# Omega's at it again..smh



## hawaii50 (Sep 21, 2012)

http://www.13newsnow.com/story/news...-dead-fish-wash-up-va-shore-beaches/73823974/


----------



## rwh (Dec 10, 2012)

Sad...notice how they always try to point out how much money Omega brings into the state and the jobs they provide on the Northern Neck. At what cost!?


----------



## hawaii50 (Sep 21, 2012)

everything comes down to politics and $... Who's got the most of both... wins. Wish this dead wave of fish ended up on the fat cats waterfront home... Then maybe he'd wake the F*$&% up. just saying. End rant.


----------



## gordy (Aug 20, 2004)

rwh said:


> Sad...notice how they always try to point out how much money Omega brings into the state and the jobs they provide on the Northern Neck. At what cost!?
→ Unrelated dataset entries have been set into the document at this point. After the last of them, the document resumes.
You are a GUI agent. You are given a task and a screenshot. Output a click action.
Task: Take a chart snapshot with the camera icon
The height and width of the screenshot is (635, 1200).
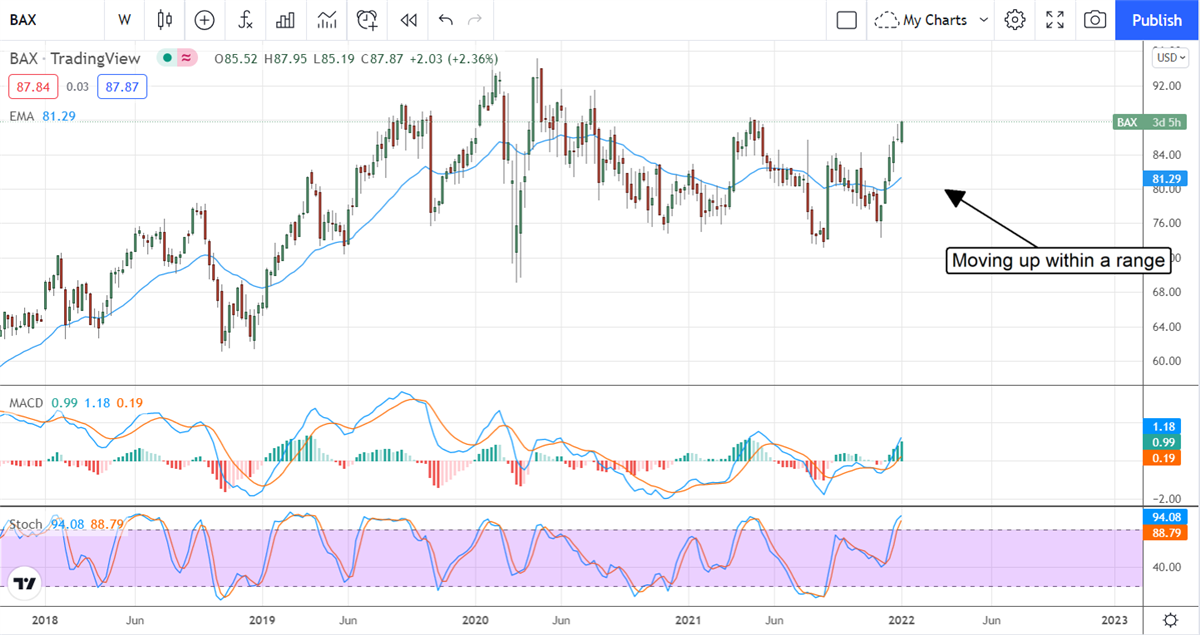pyautogui.click(x=1095, y=20)
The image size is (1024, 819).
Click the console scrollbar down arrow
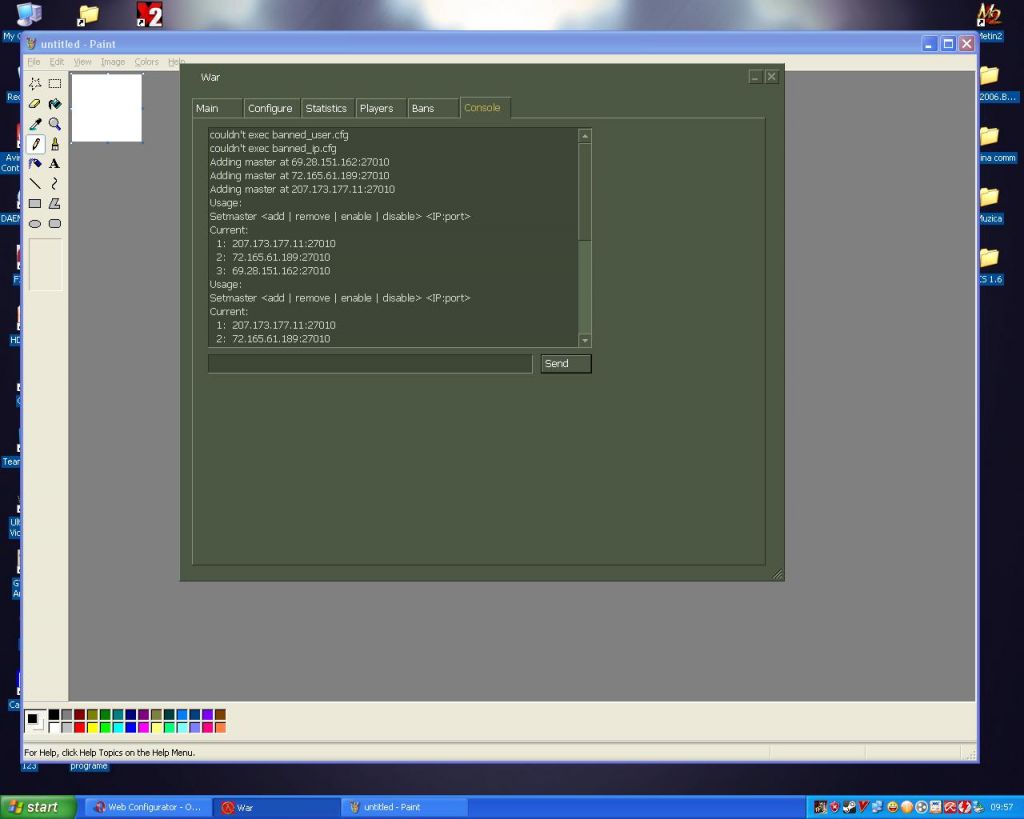[x=585, y=341]
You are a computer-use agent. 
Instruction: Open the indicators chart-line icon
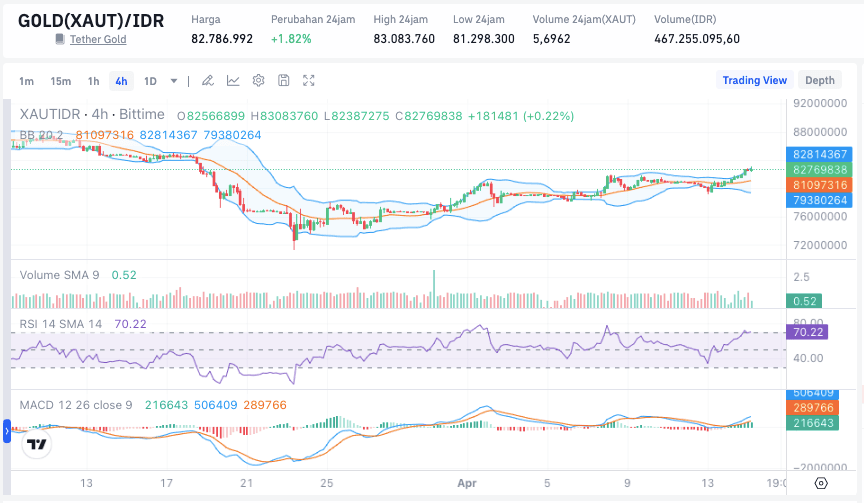tap(233, 81)
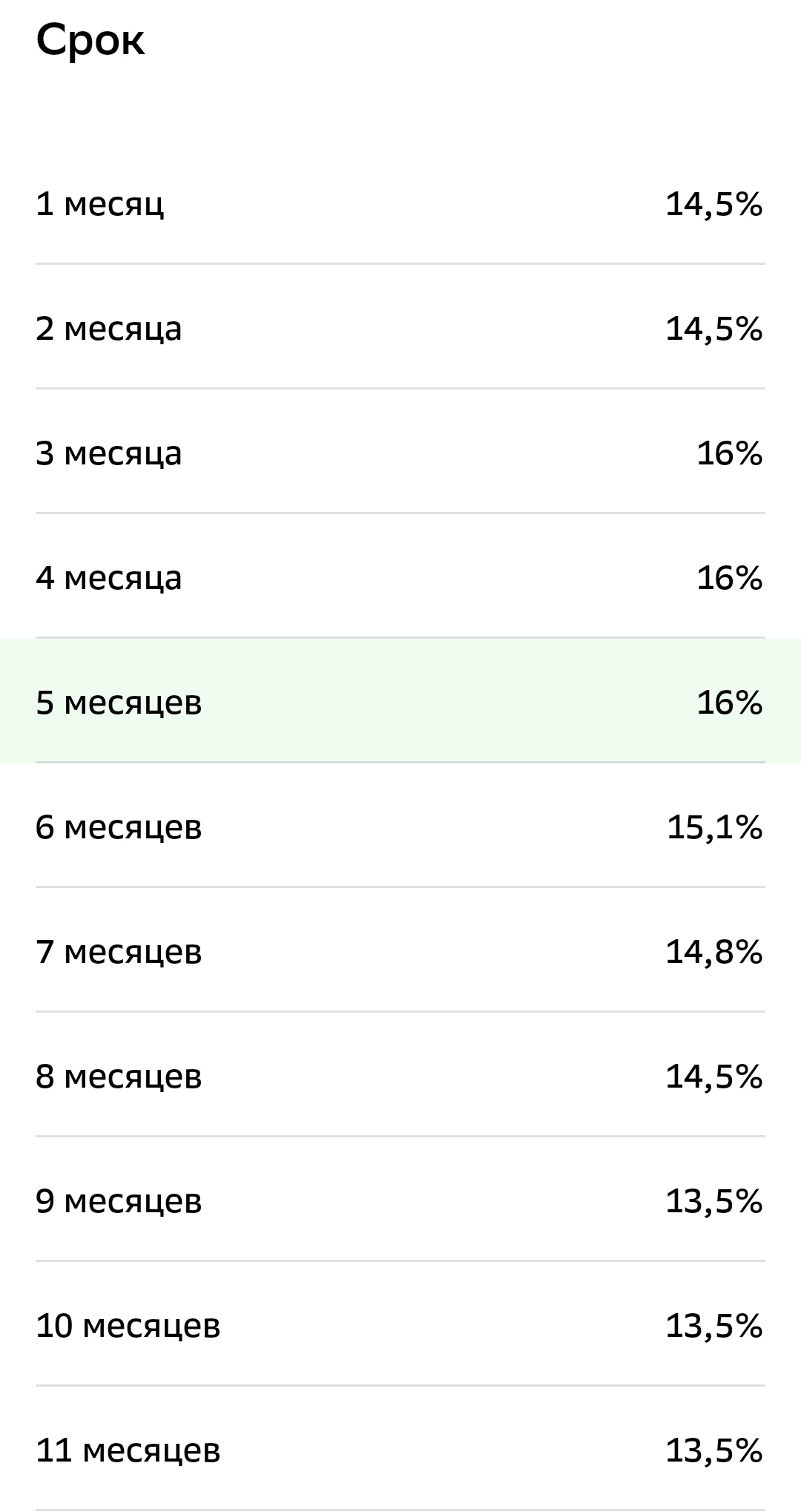Click the 13,5% rate for 9 месяцев
801x1512 pixels.
pyautogui.click(x=713, y=1200)
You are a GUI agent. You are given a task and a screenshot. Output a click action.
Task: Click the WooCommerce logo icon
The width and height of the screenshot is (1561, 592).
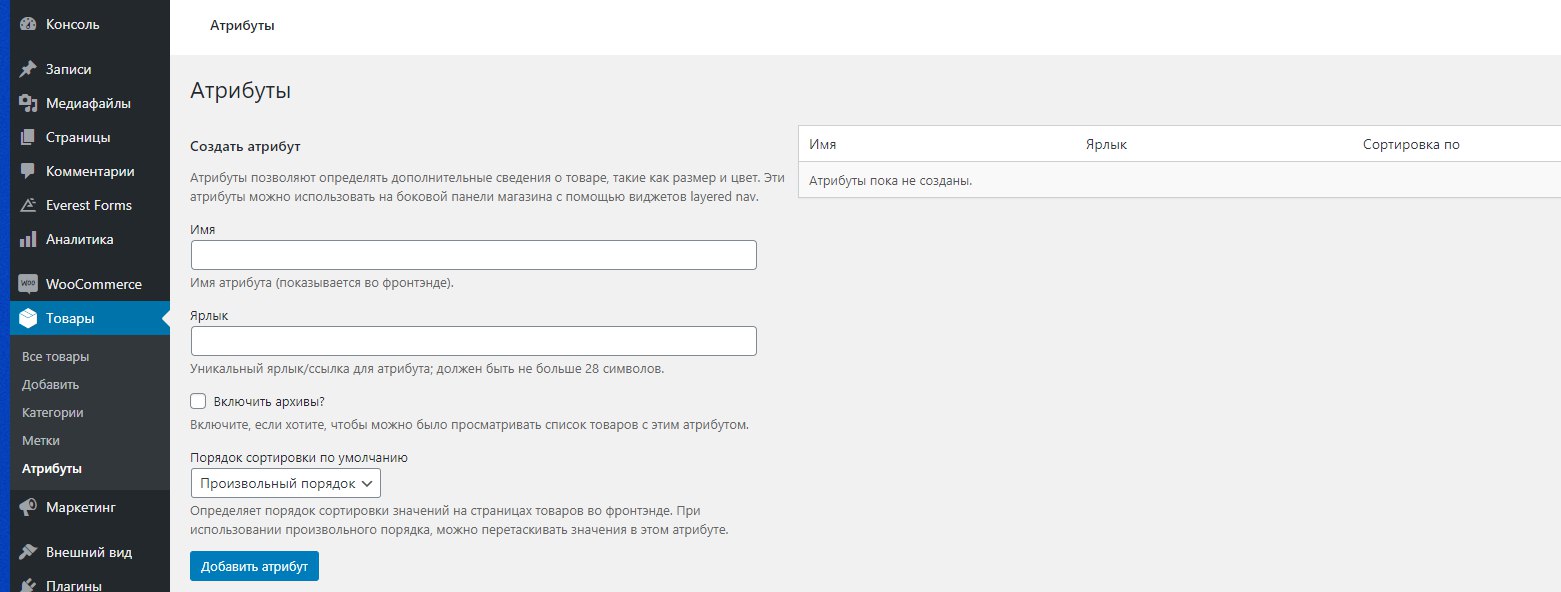point(28,284)
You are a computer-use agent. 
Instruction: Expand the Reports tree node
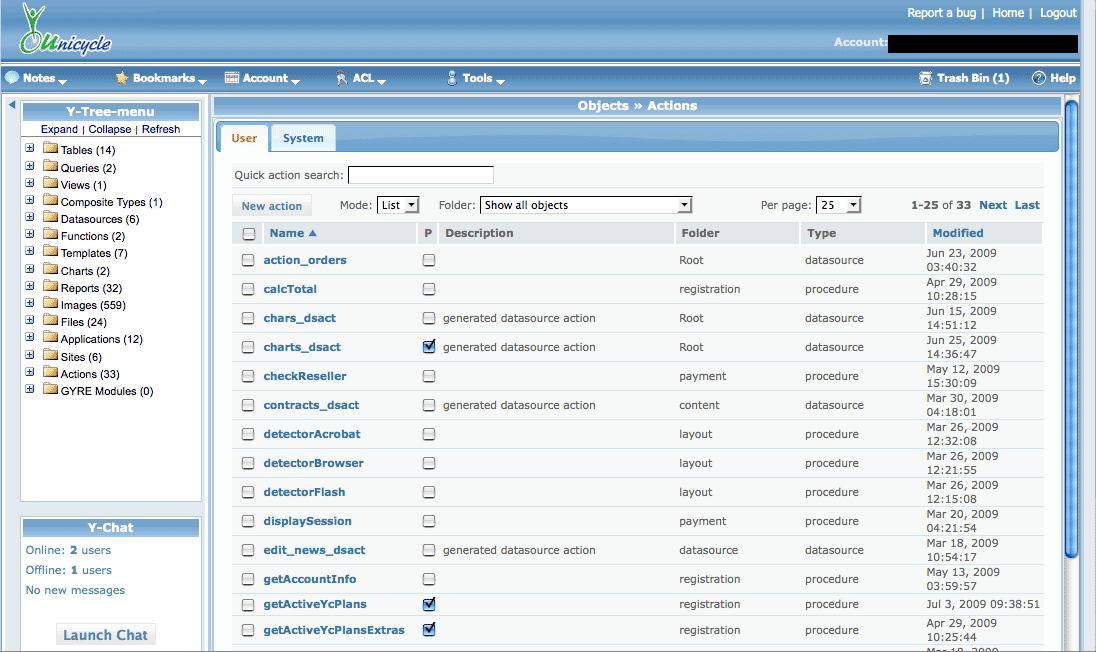point(30,287)
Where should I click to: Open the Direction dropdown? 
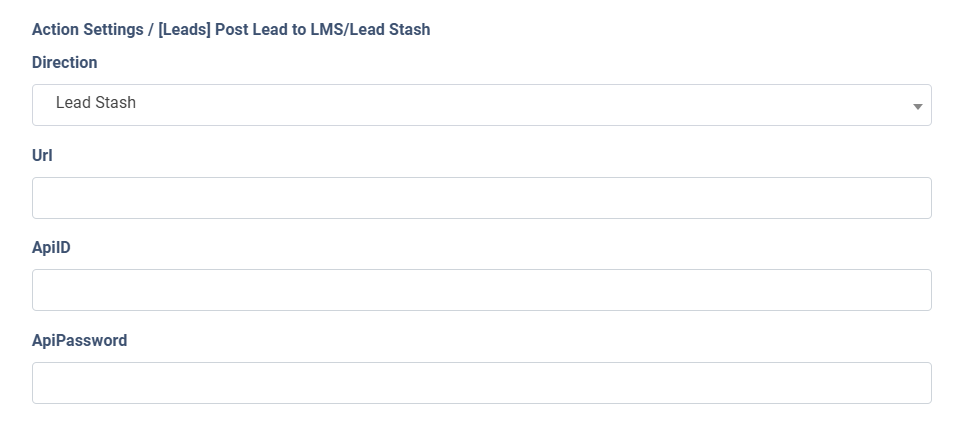(x=481, y=105)
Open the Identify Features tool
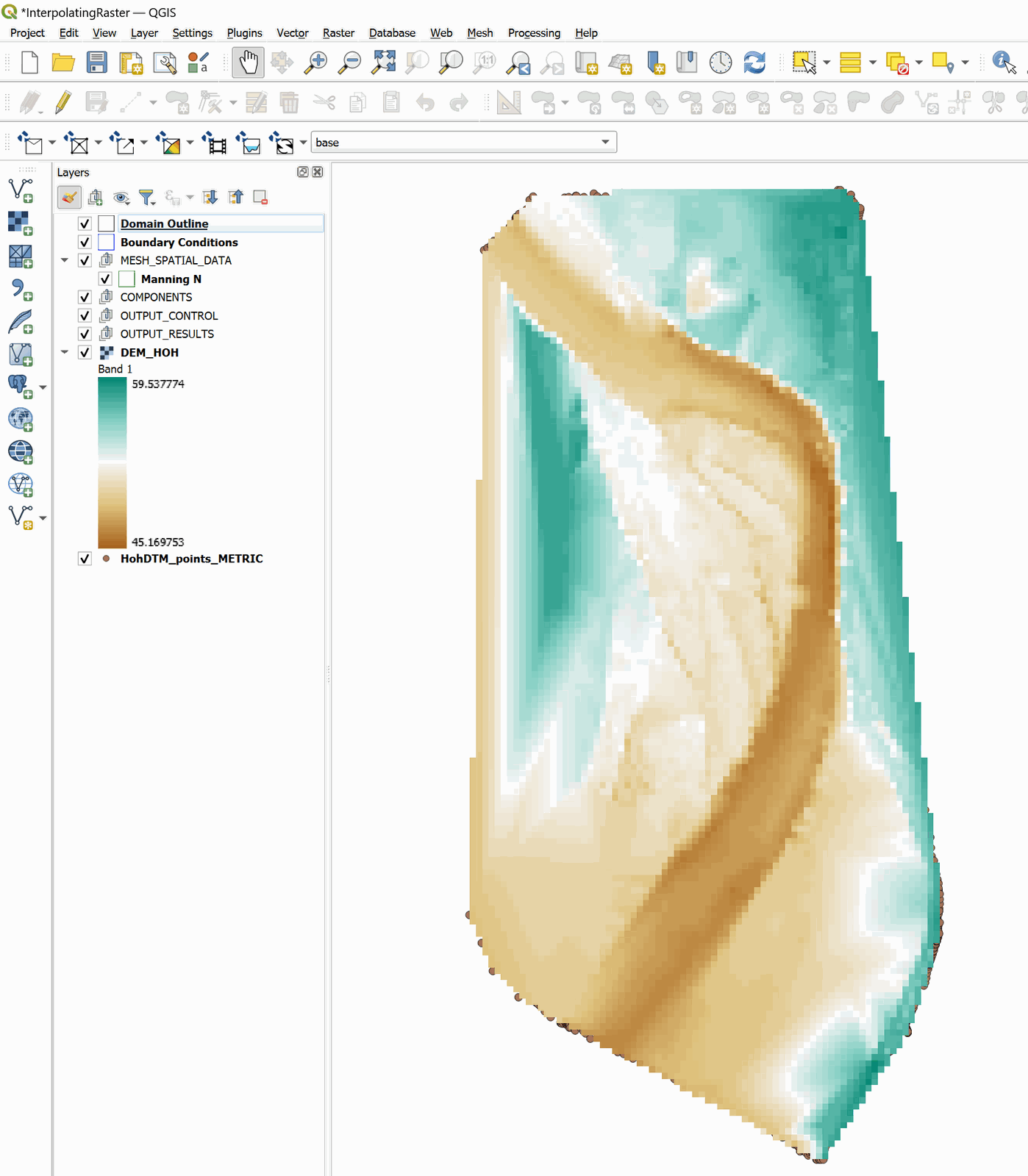 (1003, 62)
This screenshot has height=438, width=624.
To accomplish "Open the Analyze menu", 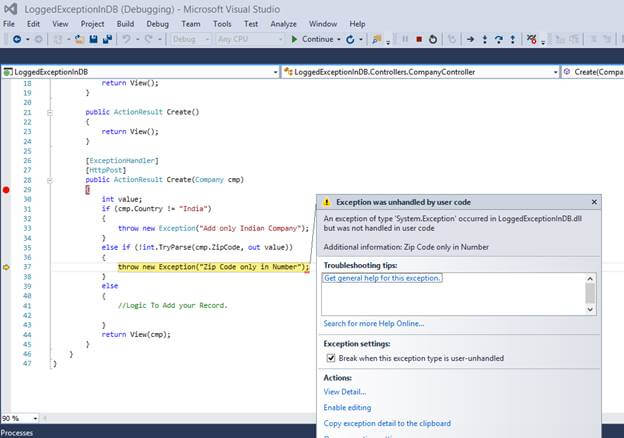I will click(x=283, y=22).
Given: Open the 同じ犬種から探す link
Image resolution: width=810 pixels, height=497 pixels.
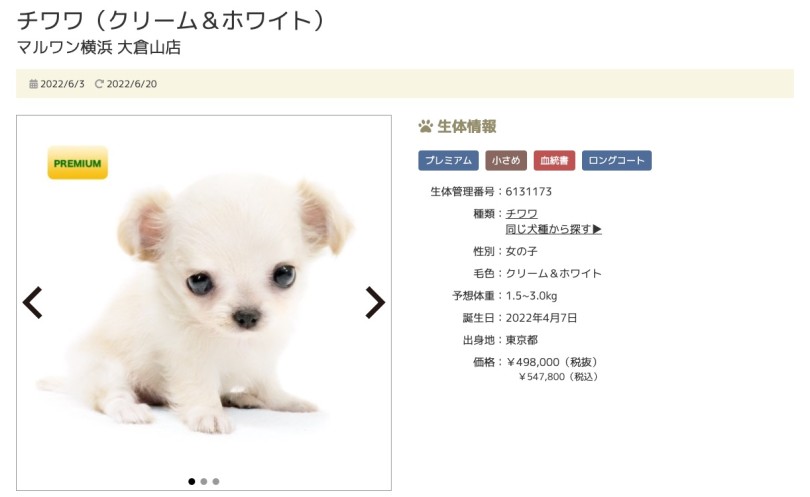Looking at the screenshot, I should (553, 229).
Very few jobs and very little money when you compare to the negative impact on the Charter and recreational fishery and the amount of jobs and revenue that brings in... not to mention the tour industry and the revenue generated from the tens of thousands of people that come to fish the Chesapeake bay and Virginia Oceanfront. Nothing but greed, unnecessary waste and pollution from the Omega Folks!!! **** has to END!!!!


----------



## surfqban (Apr 8, 2014)

...and the rape of the Bay continues unchecked while politicians with "heavy" pockets sleep like babies at night...so sad


----------



## ncdead (Jun 16, 2015)

AND the allowable catch has been increased by ten percent.....sickening that a proverbial handful of folks get to take advantage of a resource at the expense of the fish that rely on the menhaden for food and the entire recreational fishing community. The governor chiming in on how much money this fishery brings into the state coffers????? Guess the recreational majority are of little concern to him. 88 million verses the hundreds of millions from people who catch their fish the old fashioned way.....and so it goes.


----------



## dirtyhandslopez (Nov 17, 2006)

Doesn't take much to buy a governor...


----------



## jay b (Dec 1, 2002)

Only fish that is controlled by the general assembly politicians instead of the scientists in the VMRC. Why ?? I couldn't tell you but ask your local congressman I'm sure they can explain it


----------



## hawaii50 (Sep 21, 2012)

jay b said:


> Only fish that is controlled by the general assembly politicians instead of the scientists in the VMRC. Why ?? I couldn't tell you but ask your local congressman I'm sure they can explain it


Menhaden=$$$$. that's WHY.


----------



## pepedesilva (Jun 7, 2014)

Man as someone who has fished in a few states now I just want Virginia fisherman to know this is not the status quo around the country. Some states have realized commercial fishing puts a huge drain on resources to make a few people rich, while recreational fishing can crate a much more sustainable and lucrative fishery if done right.
I've really loved my time on the bay since moving here, but the attitude of the VA government (regs and enforcement) make me pretty concerned for the future. It's a shame this a such a tough issue to make most voters care about.


----------



## surffshr (Dec 8, 2003)

88 million ? I'd love to see that breakdown.


----------



## lil red jeep (Aug 17, 2007)

gordy said:


> Very few jobs and very little money when you compare to the negative impact on the Charter and recreational fishery and the amount of jobs and revenue that brings in... not to mention the tour industry and the revenue generated from the tens of thousands of people that come to fish the Chesapeake bay and Virginia Oceanfront. Nothing but greed, unnecessary waste and pollution from the Omega Folks!!! **** has to END!!!!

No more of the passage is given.